3D ohne Brille
Ein vom Berliner "http://www.hhi.de" Heinrich Hertz Institut und der Firma Carl Zeiss in Oberkochen entwickelter Flachbildschirm zeigt `echte´ 3D-Farbbilder ohne lästige und kontrastmindernde Shutter-Brillen.
- Manfred Bertuch
Basis ist ein LC-Display, dessen Pixelspalten im Wechsel jeweils eine Spalte des linken und des rechten Teilbildes darstellen. Ein Infrarot-(IR-)Sensor im Display-Gehäuse ortet die Position des Betrachters, um ein Linsenraster exakt so auszurichten, daß ein Auge nur die `ungeraden´ und das andere nur die `geraden´ Spalten wahrnimmt. Der Sensor orientiert sich dazu an einem IR-reflektierenden Punkt (Marker), den sich der Benutzer auf die Nasenwurzel klebt. Die Justierung des Linsenrasters erreicht eine Genauigkeit von 1 µm. Auf diese Weise bleibt der Stereoeindruck kontinuierlich und ruckfrei erhalten, auch wenn sich der Betrachter bewegt. Allerdings läßt sich das Raster immer nur auf eine Person ausrichten.
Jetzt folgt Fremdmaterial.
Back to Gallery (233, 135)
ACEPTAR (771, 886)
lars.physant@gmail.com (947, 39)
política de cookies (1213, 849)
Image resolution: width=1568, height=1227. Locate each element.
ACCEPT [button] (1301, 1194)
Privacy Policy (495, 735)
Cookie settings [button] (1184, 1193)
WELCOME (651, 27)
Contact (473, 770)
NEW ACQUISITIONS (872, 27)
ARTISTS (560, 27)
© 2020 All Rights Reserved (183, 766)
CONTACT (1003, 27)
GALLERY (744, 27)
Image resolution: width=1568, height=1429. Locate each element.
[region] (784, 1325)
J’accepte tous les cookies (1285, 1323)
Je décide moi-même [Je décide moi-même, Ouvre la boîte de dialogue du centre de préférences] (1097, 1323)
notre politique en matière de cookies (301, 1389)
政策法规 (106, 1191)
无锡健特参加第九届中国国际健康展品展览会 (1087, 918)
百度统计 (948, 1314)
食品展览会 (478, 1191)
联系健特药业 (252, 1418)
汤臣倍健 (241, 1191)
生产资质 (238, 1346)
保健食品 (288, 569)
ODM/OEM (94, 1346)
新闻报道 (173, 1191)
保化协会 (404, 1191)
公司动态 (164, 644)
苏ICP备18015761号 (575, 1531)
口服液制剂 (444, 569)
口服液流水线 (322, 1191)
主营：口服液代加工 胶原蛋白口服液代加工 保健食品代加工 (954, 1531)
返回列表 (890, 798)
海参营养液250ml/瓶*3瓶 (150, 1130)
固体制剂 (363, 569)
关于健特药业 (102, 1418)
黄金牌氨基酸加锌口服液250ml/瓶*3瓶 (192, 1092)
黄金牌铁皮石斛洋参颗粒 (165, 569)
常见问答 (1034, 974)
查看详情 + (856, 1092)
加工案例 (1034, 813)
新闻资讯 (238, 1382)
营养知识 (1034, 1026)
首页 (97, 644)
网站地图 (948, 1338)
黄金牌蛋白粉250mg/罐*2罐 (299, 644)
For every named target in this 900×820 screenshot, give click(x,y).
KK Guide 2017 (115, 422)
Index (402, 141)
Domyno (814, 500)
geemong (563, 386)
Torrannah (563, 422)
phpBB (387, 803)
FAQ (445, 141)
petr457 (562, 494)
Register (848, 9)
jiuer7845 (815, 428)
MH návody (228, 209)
Das 14-Zoll-Farbdisplay im Hochformat läßt sich mit FBAS- und SVGA-Signalen ansteuern und besitzt eine Auflösung von 384 x 1024 Stereopunkten. Zeiss fertigt derzeit Einzelstücke für 35 000 Mark; bei einer Serienproduktion von einigen hundert Displays jährlich soll der Preis unter 10 000 Mark sinken. Einsatzgebiete sieht die Firma zunächst bei der medizinischen Diagnose, etwa der 3D-Darstellung von Computertomographie. Für Architektur und Maschinenbau will man größere Displays mit höheren Auflösungen entwickeln.
Die Abteilung für Anthropotechnik des Heinrich Hertz Instituts hat bereits zahlreiche Varianten der Linsenraster-Displays realisiert. Sie reichen von Rückprojektionen mit einer Diagonalen von 1,25 m bis hin zu einer Multikanal-Frontprojektion mit 2,5 m Bilddiagonale, die gleichzeitig vier Personen betrachten können. Im Projekt `Blick´ untersucht eine Arbeitsgruppe die Kombination mit 3D-Bedienoberflächen und Gaze-(Blick-)Tracking. Dabei ermitteln zwei Kameras ohne Hilfe von Markern die Kopfposition des Nutzers und die Stellung seiner Pupillen (Head- und Eye-Tracking). Auf der virtuellen Oberfläche kann man durch bloßes Anblicken Ordner und Web-Seiten öffnen; Texte scrollen automatisch, wenn der Blick unter die letzte Zeile wandert. (Manfred Bertuch/nl) (nl)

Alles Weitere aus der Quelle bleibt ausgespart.